Write the function in a way that given the types of the arguments, the result is of a fixed type

Annotate all the fields of a type with their relevant concrete types

None of the strategies in this list would likely increase performances

RESOLUTION

Concerning the wrong answers: (1) Constant global variables (i.e. whose identifier can not be rebound to another type of object) can be efficiently used within functions; (2) Being Julia "column mayor", it is more efficient to have the most inner loop along the rows of the same column, so to read (or write) continuous parts in memory; (3) While stylistically modify function arguments in-place should be limited (as it may lead to hard to find bugs), from a performance point of view it is absolutely fine. If it avoids allocating memory for temporary objects, it may even be faster; (4) The same for the type annotation of function arguments: it may be good to avoid bugs, or required for multiple dispatch, but in general it doesn't improve performances (except in very rare cases when it may help the compiler's type inference))

The correct answers are:

Avoid using non-constant global variables within a function body
If the size of an output array is known, preallocate its size and modify each item one at a time rather than start from an empty array and add elements one at a time
Write the function in a way that given the types of the arguments, the result is of a fixed type
Annotate all the fields of a type with their relevant concrete types

Q2: Type stability

Given the following Julia snippet:

a = Any["a",1,2.5]
b = [2,3]
foo(x) = eltype(x) == Int64 ? 1       : nothing
boo(x) = eltype(x) == Int64 ? x[1]    : nothing
goo(x) = eltype(x) == Int64 ? nothing : 1
zoo(x) = eltype(x) == Int64 ? nothing : x[1]

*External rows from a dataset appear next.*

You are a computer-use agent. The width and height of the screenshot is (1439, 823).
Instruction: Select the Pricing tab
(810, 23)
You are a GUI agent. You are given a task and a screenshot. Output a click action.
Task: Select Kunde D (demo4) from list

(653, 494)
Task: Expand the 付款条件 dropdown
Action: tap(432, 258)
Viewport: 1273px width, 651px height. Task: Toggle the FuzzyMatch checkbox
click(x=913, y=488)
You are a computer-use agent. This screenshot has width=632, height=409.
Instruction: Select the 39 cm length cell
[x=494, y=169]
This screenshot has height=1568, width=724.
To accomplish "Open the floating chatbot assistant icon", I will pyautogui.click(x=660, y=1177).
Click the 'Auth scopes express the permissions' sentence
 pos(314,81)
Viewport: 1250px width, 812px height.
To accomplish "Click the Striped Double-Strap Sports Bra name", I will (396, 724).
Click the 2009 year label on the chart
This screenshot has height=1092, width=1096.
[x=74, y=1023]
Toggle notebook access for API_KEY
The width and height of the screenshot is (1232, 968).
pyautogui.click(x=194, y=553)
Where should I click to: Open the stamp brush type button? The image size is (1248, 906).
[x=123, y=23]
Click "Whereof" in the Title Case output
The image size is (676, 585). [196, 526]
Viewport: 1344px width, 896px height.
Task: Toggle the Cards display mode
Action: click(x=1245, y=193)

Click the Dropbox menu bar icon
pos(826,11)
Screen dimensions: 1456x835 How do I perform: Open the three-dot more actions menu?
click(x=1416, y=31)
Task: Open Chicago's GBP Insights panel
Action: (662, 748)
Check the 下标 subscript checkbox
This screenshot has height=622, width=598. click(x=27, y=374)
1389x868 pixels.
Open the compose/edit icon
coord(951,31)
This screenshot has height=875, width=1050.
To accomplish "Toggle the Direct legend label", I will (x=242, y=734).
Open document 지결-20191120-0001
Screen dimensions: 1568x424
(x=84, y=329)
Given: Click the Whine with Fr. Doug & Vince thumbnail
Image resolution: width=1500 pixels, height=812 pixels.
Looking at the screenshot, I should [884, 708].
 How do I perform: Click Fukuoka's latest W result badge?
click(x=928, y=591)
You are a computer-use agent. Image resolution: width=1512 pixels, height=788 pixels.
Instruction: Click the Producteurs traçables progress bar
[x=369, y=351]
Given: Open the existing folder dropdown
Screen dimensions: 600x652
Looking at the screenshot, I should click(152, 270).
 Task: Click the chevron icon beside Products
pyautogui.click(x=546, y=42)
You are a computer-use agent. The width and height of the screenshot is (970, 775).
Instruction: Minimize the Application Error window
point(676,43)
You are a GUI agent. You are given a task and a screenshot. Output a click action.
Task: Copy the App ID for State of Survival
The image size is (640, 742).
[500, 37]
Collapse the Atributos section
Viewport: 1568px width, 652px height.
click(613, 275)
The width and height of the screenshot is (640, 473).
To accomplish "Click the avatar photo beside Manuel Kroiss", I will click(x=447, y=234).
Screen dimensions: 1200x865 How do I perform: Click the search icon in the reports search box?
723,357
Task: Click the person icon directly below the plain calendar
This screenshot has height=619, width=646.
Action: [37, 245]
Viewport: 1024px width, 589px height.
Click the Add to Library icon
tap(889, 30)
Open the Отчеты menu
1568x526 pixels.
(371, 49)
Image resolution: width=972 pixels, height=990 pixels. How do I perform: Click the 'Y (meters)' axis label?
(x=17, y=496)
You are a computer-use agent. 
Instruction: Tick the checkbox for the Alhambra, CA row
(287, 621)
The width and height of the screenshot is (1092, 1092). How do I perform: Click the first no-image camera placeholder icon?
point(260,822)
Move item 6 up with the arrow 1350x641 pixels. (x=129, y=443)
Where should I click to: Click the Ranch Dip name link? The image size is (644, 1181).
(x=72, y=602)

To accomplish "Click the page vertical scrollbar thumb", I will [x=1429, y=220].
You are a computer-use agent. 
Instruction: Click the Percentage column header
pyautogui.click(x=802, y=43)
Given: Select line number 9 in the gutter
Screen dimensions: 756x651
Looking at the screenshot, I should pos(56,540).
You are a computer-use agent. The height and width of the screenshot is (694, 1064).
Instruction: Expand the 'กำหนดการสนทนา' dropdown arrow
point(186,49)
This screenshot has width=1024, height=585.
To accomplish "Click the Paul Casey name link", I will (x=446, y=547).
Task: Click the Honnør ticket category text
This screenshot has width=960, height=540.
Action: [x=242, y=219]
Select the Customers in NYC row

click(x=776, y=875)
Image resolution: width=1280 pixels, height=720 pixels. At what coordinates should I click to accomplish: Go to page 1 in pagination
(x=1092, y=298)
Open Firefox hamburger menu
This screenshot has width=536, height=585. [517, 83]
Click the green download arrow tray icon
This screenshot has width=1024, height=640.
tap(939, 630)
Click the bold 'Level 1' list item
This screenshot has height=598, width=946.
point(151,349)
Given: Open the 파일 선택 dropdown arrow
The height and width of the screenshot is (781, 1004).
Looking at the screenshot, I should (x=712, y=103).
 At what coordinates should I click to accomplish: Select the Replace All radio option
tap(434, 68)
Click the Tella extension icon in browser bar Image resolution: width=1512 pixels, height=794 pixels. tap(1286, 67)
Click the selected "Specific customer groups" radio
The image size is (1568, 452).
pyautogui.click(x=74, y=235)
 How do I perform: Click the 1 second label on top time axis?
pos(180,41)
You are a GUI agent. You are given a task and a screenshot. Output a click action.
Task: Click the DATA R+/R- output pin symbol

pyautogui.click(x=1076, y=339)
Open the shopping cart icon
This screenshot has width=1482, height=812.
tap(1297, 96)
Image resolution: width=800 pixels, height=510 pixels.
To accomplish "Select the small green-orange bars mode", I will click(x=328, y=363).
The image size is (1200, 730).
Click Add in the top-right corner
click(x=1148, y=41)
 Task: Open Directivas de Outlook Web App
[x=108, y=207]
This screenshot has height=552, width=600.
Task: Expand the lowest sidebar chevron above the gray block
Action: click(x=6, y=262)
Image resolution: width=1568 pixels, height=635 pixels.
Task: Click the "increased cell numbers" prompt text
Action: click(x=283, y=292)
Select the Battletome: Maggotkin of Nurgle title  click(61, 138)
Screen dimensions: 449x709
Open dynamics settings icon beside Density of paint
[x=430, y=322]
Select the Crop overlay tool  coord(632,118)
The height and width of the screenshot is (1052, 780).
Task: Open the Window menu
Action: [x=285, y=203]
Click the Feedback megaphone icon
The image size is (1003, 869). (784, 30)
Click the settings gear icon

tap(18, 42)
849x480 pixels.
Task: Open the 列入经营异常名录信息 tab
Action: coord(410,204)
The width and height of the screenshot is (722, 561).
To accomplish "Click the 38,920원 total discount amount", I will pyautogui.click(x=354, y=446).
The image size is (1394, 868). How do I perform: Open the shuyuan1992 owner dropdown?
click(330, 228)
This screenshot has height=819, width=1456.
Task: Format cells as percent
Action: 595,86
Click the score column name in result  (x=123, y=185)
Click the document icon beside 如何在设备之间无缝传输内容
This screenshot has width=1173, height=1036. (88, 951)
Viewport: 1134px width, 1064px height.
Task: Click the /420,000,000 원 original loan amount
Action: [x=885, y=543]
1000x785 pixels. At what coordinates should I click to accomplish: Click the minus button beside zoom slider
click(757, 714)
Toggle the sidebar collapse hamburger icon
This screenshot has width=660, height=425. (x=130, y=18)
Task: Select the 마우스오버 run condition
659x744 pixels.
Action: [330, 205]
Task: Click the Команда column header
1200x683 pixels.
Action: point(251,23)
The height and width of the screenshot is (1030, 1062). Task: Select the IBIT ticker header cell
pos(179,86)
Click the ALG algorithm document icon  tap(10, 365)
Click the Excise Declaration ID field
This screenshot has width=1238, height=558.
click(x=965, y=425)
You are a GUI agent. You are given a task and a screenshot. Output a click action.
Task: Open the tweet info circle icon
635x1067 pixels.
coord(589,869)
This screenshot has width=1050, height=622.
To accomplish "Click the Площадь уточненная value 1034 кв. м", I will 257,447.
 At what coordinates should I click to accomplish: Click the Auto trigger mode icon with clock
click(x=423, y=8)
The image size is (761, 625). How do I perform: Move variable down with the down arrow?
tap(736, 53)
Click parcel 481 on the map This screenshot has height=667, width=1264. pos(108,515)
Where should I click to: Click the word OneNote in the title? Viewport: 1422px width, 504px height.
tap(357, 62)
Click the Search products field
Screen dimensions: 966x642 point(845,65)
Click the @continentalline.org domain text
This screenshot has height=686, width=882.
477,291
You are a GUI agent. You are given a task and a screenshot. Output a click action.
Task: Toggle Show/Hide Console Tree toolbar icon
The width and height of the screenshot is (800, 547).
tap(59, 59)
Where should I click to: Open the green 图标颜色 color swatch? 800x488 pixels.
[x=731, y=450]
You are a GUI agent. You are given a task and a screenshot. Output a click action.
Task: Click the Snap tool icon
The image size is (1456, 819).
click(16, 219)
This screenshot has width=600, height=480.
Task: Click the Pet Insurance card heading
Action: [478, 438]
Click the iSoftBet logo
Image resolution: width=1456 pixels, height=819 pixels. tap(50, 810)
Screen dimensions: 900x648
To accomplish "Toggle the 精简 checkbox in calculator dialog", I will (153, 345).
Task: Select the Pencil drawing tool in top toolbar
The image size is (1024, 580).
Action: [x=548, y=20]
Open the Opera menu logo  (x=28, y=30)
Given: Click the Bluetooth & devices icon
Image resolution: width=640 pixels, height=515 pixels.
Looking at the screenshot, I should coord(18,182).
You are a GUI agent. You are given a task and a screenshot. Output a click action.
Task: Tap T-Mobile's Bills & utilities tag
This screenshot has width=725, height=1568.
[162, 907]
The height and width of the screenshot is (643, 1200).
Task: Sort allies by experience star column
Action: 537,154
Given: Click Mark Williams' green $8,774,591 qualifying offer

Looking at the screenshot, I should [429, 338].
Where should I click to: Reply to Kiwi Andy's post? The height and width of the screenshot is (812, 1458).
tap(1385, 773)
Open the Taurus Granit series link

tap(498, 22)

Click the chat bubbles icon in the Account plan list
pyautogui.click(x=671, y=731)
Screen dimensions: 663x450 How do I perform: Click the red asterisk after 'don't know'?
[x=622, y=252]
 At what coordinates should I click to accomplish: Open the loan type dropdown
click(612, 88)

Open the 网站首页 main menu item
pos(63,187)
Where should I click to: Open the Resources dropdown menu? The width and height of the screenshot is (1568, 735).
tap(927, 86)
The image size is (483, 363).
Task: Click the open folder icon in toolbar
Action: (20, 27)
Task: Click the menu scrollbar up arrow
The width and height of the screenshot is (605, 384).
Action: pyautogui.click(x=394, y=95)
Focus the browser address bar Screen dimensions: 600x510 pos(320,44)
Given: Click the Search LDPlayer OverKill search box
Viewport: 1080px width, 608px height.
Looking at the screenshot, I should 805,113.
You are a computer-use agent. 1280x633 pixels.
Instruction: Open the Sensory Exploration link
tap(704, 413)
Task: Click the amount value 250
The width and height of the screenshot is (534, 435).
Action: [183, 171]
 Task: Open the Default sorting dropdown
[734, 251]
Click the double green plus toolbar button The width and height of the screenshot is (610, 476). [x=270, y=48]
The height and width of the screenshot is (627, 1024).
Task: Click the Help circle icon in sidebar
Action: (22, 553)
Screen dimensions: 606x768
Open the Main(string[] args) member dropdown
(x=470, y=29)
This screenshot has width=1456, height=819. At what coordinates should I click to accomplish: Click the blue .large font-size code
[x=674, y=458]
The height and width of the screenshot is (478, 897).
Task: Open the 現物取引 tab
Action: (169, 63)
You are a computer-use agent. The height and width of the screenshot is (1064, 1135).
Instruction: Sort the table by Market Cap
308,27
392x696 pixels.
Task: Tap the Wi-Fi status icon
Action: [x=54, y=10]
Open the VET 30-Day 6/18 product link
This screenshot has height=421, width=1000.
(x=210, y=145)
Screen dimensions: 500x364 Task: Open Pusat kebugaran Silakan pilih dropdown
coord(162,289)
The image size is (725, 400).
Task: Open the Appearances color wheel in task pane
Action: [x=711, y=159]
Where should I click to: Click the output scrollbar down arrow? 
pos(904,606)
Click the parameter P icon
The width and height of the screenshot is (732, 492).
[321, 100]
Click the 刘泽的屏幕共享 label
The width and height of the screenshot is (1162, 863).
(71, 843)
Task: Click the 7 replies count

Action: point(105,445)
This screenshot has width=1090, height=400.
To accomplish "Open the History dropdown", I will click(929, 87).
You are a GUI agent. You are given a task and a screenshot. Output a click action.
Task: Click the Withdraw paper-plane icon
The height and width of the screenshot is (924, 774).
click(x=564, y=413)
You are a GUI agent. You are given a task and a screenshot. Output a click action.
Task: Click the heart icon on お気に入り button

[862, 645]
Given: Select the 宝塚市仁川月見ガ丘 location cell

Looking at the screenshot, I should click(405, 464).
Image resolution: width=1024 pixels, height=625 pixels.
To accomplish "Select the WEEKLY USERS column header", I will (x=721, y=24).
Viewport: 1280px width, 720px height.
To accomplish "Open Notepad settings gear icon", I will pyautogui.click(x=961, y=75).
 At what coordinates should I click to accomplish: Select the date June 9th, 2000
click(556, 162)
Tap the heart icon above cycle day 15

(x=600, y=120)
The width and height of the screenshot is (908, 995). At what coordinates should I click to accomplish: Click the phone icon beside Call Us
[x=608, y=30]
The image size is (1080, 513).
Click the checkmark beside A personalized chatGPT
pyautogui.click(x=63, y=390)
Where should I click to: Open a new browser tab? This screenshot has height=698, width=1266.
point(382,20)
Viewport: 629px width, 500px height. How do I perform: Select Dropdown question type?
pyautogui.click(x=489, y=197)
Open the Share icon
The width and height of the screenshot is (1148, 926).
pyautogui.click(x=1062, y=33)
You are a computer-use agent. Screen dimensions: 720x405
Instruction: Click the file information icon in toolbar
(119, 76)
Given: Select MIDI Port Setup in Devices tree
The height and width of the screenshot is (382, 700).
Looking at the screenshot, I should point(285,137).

Which of the following sentences are correct?

RESOLUTION

The only "type instable" function call is zoo(a) because in such a case the compiler doesn't know "a priori" the type of the returned output but has to look up the actual type of the first element of a at runtime. Not only the function zoo will not specialise and be slow, but also if there are other functions that depend on the returned value of zoo, the compiler will need extra steps - at run time - to lookup the correct method of these other functions to apply, further slowing down the code. Even if in this example we are working with a single argument, you can "feel" how it is the multiple dispatch together with JIT that really makes the difference in Julia: thanks to multiple dispatch we can have multiple JIT compiled versions of the function that specialise to the given inputs. So, for example, when we call bool([2,3]), the JIT compiler will compile a version of boo specific for Vector{Int64}, and hence resolve the condition at compilation time and compile the function returning directly x[1] and hence knowing it will be an Int64 still at compilation time.

The correct answers are:

foo(a) is type stable
foo(b) is type stable
boo(a) is type stable
boo(b) is type stable
goo(a) is type stable
goo(b) is type stable
zoo(b) is type stable

Q3: Parallel computation

Which of the following statements regarding parallel computation are correct ?{

In Julia multiple processes can be run across different machines on a network, across a machine with multiple CPUS or on a single-CPU machine with multiple cores

Muiltiprocessing doesn't require to allocate memory to each process

Multithreading is limited to the number of cores available on the CPU(s) where the Julia process runs

Both multithreading and multiprocessing scale less than linearly with the resources employed (e.g. using 10 threads, or 10 processes, will take more than 1/10th of the time than a single thread or process)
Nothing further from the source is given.